En géographe, Jean-Paul Paulet n'a garde d'omettre de mentionner que, loin de gommer l'espace, la mondialisation en accentue surtout les inégalités. Les États-Unis restent, à cet égard, le leader incontesté du système-monde cher à Olivier Dollfus. Ils ont su mettre en œuvre une véritable économie du savoir puisque sur les « 300 premières firmes de l'information et de la communication, la moitié sont américaines ». À rebours, « périphéries » et isolats restent les laissés-pour-compte de la mondialisation. Ce sont autant de « vides », voire de « régions oubliées », dont l'un des avatars est le sous-équipement technologique dérisoire : n'y a-t-il pas 50 fois plus d'internautes aux États-Unis que dans l'ensemble du continent africain ? Ces différentiels d'opulence alimentent des flux migratoires intercontinentaux particulièrement nourris, qui depuis 1990 ont encore augmenté de 23 %. Mais ce creusement des inégalités est surtout une réalité humaine, aggravant les phénomènes de ségrégation au cœur même de chaque société au détriment des plus pauvres. Ainsi, « entre 1960 et 1993, le revenu moyen mondial par habitant a été multiplié par 2,5. En revanche, durant la même période, les 20 % des habitants les plus riches ont vu la fraction du revenu mondial qu'ils possèdent passer de 70 à 85 % ; de même, la part des 20 % des plus démunis est passée de 2,3 % à 1,1 % ».

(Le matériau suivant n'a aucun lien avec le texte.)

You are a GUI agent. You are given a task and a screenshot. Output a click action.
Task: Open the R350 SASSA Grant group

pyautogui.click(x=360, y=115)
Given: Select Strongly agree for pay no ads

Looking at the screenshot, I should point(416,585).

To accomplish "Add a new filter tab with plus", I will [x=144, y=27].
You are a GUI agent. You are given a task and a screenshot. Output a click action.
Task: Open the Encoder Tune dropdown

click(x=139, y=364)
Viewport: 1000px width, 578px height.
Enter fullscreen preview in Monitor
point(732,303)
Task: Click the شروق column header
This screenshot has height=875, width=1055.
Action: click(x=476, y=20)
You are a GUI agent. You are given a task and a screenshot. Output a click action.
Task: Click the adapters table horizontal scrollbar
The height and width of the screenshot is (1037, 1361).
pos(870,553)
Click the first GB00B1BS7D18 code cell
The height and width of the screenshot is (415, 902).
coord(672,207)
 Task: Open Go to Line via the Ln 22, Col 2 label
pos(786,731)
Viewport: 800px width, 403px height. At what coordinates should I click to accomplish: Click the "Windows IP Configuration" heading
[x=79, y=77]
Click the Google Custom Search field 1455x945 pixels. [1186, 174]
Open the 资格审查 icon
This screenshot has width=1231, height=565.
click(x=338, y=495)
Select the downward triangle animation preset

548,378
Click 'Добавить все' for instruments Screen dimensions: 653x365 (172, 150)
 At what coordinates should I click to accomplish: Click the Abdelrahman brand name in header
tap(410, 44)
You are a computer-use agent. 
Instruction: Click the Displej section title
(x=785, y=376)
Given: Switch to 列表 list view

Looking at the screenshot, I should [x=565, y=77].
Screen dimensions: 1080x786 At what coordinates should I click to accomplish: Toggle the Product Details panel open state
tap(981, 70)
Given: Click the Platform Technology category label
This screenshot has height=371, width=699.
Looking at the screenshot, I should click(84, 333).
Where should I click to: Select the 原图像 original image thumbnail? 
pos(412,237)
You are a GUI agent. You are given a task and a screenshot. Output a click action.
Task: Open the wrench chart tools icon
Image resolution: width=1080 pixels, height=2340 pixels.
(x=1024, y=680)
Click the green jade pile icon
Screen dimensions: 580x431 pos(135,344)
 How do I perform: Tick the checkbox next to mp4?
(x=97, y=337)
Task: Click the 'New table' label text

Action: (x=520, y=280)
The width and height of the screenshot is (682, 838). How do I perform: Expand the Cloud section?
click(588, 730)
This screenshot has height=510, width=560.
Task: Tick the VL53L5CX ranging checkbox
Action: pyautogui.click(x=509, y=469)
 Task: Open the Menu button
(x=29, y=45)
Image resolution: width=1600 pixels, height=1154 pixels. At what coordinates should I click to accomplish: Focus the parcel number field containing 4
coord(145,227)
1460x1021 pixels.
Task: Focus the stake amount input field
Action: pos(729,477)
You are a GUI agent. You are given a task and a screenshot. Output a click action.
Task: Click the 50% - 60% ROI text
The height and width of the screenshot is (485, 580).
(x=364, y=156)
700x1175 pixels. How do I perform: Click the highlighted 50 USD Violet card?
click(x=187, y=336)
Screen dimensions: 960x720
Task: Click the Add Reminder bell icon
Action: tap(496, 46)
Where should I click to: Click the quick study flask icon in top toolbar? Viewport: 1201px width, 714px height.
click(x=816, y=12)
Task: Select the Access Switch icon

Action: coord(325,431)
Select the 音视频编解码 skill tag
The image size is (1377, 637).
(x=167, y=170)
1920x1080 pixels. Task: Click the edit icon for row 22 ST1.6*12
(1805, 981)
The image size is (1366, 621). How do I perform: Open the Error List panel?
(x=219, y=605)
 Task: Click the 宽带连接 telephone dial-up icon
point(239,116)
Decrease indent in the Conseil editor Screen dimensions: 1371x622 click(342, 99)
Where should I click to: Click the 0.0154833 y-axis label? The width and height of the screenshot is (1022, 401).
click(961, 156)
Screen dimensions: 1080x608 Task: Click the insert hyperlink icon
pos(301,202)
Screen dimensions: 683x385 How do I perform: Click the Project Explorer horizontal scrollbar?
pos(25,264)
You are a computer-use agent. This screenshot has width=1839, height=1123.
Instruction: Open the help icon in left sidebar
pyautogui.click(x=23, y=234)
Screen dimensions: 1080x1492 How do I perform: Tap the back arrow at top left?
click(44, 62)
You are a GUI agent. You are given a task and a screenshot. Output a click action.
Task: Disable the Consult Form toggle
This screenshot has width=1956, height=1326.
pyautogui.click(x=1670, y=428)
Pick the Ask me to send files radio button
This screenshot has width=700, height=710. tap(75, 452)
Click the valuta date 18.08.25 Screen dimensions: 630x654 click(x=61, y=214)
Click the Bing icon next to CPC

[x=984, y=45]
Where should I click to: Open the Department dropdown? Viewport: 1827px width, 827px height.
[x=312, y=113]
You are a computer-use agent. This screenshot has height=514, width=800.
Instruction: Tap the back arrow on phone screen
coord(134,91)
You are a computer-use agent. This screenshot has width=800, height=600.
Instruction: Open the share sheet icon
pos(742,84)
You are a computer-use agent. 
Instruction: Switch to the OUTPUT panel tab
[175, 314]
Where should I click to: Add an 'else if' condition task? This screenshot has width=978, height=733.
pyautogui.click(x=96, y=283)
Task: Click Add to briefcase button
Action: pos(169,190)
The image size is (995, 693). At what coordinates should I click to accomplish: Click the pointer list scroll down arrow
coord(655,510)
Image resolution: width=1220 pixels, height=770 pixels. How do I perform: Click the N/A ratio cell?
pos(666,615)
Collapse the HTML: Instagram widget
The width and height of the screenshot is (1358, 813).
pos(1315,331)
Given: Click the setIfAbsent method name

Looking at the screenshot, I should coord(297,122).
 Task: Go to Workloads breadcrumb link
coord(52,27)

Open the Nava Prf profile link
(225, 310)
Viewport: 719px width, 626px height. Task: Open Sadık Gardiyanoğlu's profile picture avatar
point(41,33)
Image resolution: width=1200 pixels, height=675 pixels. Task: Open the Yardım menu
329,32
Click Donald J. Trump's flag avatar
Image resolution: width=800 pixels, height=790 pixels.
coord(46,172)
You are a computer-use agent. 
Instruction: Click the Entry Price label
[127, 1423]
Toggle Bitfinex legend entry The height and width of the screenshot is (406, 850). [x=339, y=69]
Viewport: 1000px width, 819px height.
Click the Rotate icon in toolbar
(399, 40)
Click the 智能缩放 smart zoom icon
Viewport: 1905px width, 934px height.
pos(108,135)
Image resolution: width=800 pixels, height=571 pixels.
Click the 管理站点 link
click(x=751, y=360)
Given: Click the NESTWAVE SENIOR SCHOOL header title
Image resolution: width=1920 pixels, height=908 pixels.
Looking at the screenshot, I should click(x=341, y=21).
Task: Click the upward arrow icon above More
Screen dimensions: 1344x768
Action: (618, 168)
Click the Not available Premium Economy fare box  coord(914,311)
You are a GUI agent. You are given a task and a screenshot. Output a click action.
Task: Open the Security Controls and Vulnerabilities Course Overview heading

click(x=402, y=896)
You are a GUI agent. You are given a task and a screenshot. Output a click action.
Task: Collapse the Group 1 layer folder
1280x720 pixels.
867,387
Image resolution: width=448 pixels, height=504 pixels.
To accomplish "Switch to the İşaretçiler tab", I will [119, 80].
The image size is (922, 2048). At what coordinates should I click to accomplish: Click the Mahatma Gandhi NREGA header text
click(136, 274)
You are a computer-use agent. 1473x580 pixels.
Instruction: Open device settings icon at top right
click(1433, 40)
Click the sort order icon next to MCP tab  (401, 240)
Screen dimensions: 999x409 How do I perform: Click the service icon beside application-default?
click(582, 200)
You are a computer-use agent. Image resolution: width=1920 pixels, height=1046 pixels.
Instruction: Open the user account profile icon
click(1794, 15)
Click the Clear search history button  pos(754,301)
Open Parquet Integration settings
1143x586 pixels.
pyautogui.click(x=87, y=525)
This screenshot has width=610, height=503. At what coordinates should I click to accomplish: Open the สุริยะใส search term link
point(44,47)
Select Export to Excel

Actrices incontournables de la mondialisation, les firmes transnationales « font peur ». L'auteur décrit leurs logiques de fonctionnement, notamment les tactiques d'externalisation, plus ou moins grande, et de transnationalisation, plus ou moins effective, de la production. Les logiques réticulaires d'une entreprise comme General Motors reposent ainsi sur plus de 800 filiales assimilables à des « fusibles qui sautent en protégeant la maison-mère ». Remarquablement ajustées à la marche actuelle du monde, elles profitent des mouvements de libéralisation des économies pour tirer plus avant leur avantage sur la scène mondiale. Dès lors, elles n'hésitent guère à jouer du phénomène de délocalisation pour profiter des avantages comparatifs offerts par certains États émergents, et notamment la faiblesse du coût de leur main-d'œuvre. À tel point que des secteurs industriels entiers ont quasiment disparu des économies des États développés : la Chine fabrique, par exemple, 77 % des chaussures produites à l'échelle mondiale.
Phénomène frappant l'ensemble de l'œkoumène, la mondialisation a une portée biogéographique non négligeable. Facteur aggravant de certains excès environnementaux, elle contribue également à une prise de conscience mondiale des traumatismes subis par la plupart des écosystèmes, ce qui appelle des mesures de réaction globale, dont le Protocole de Kyoto est une des manifestations. La globalisation de l'approche environnementale est d'autant plus urgente que la population mondiale, qui s'urbanise toujours davantage, continue à croître, tout particulièrement dans les aires régionales les plus en retard de développement.